Good Monday morning! Hope you had a great weekend. Boy I have to write about how much fun I had yesterday dancing, playing and laughing with my kids. My daughter let me play subway surfers on her phone and it was great trying to runaway and not get caught. I love that game.
I smiled and laughed so much yesterday and it felt like the TRUE me. My daughter was asking me if I ate too much sugar or sweets since I was so hyper. I realized that the girl dancing, joking and laughing was actually who I really am and I somehow lost her in the past years.
It reminded me of the time of my younger days where I was so fun to be around with and had some friends. I don't know where I lost her but I want her back and yesterday was a glimpse of me. I realized that I have allowed so much of what's happened in my life to take over my way of being but sometimes you can't help that.

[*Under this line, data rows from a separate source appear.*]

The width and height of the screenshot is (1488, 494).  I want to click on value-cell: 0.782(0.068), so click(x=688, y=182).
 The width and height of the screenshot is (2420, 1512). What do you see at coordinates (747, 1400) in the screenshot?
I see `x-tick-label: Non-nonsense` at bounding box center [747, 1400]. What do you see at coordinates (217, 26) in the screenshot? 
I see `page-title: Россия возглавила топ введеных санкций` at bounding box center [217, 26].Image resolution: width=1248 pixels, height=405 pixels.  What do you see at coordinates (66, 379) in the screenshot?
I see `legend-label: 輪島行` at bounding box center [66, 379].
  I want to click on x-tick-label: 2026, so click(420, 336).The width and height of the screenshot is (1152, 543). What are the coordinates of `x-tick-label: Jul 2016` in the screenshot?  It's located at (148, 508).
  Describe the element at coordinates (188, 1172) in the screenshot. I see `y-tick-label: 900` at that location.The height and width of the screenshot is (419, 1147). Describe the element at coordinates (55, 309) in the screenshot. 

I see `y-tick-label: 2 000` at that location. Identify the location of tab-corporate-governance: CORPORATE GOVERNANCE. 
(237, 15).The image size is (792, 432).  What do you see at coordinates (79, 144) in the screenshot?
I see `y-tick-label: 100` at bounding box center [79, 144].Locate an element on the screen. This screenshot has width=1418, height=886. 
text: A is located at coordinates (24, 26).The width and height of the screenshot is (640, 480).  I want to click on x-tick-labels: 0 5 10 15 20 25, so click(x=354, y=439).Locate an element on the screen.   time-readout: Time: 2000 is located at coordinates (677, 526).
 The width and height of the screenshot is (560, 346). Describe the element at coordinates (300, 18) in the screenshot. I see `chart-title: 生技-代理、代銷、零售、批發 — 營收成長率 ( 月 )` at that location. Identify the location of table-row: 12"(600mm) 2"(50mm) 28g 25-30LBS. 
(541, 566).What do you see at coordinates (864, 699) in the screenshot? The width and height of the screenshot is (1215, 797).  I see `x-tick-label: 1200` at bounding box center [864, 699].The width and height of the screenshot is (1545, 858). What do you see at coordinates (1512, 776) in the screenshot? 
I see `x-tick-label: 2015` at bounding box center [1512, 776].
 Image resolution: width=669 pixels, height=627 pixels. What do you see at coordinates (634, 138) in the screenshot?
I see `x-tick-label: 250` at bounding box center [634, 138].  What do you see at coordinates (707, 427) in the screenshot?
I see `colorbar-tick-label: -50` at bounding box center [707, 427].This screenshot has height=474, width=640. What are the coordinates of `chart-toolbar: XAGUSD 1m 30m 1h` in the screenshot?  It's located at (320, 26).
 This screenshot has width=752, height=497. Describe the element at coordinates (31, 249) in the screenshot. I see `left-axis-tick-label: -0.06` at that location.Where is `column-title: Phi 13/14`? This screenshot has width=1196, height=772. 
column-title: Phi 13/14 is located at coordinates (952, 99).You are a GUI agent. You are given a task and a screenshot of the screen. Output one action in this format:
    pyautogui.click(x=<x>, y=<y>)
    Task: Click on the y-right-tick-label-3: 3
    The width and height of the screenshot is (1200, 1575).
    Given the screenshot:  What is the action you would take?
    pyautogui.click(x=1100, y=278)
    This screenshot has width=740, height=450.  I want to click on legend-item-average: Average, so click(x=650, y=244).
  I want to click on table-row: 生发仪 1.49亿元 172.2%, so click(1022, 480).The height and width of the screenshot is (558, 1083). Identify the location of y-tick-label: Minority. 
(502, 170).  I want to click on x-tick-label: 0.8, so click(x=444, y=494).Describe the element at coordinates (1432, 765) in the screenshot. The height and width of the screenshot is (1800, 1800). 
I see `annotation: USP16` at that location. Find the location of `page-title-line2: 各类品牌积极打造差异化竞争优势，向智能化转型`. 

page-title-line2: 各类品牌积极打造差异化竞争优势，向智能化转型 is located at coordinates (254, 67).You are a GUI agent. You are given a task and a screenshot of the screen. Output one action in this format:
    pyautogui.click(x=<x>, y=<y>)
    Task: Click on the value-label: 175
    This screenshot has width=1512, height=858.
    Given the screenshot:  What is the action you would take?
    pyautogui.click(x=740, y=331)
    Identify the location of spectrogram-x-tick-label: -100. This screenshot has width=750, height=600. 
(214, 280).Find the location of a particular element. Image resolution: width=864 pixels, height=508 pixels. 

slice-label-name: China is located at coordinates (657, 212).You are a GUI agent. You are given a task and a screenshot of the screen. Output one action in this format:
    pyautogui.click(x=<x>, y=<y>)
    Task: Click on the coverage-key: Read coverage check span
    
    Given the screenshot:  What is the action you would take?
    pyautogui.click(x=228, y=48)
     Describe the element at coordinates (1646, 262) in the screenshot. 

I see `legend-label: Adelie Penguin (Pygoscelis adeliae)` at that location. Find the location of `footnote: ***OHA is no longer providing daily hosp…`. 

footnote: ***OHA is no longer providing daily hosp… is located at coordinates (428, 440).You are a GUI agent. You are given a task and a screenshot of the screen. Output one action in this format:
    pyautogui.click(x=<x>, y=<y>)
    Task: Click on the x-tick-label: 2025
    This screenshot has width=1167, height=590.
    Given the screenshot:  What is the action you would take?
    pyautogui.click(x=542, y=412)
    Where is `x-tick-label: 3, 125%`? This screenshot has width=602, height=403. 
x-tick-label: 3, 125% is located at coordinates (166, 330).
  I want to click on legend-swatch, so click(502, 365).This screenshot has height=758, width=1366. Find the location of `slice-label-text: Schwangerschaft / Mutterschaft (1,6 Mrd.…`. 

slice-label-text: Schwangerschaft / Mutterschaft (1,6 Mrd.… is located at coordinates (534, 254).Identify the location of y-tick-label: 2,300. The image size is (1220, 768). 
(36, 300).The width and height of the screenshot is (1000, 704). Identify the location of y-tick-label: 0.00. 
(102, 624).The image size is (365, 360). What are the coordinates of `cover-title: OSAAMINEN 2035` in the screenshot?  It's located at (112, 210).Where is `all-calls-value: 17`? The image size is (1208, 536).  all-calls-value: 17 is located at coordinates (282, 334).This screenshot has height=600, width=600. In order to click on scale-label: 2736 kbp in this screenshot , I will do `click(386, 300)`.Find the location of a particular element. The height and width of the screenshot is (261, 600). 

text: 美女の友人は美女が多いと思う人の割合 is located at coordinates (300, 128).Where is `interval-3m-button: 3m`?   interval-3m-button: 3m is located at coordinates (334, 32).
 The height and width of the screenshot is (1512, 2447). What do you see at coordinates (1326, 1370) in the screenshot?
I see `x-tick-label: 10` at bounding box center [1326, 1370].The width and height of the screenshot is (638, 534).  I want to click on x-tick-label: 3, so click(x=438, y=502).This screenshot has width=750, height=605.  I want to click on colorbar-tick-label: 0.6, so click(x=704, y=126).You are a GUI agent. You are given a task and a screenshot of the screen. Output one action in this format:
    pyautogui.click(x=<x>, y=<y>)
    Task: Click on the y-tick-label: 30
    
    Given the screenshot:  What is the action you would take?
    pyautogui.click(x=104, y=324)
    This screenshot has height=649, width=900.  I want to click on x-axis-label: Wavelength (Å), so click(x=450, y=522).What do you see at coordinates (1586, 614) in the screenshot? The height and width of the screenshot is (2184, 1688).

Having that awareness that the same old fun girl is still there, way inside and she is waiting to show up everyday makes me sad and happy. I have not allowed her to show up. Why? I think I know why and its gonna require a whole lot of inquiry and self work to bring her out everyday.
I am having a lot of conflicted feelings and in a fog. Can anyone of you relate? How many of you have the inner, fun, wild person inside of you that you buried a long time ago? I forgot about her. But she is in there and probably trying so hard to push her way through.
Having the awareness is the first step. Now comes the hard work on my self. I know that it would be really helpful to have someone to talk too and I am going to find that support. We all need the support and can't do it on our own. Call a friend, coach, mentor or a therapist but find someone and walk that journey to find yourself. You need to find that lost girl if and work on really bringing her back.
Lots of tough feelings today. Hang in there! I love you and you are worth it!!!
Wishing you peace and happiness from my heart to yours!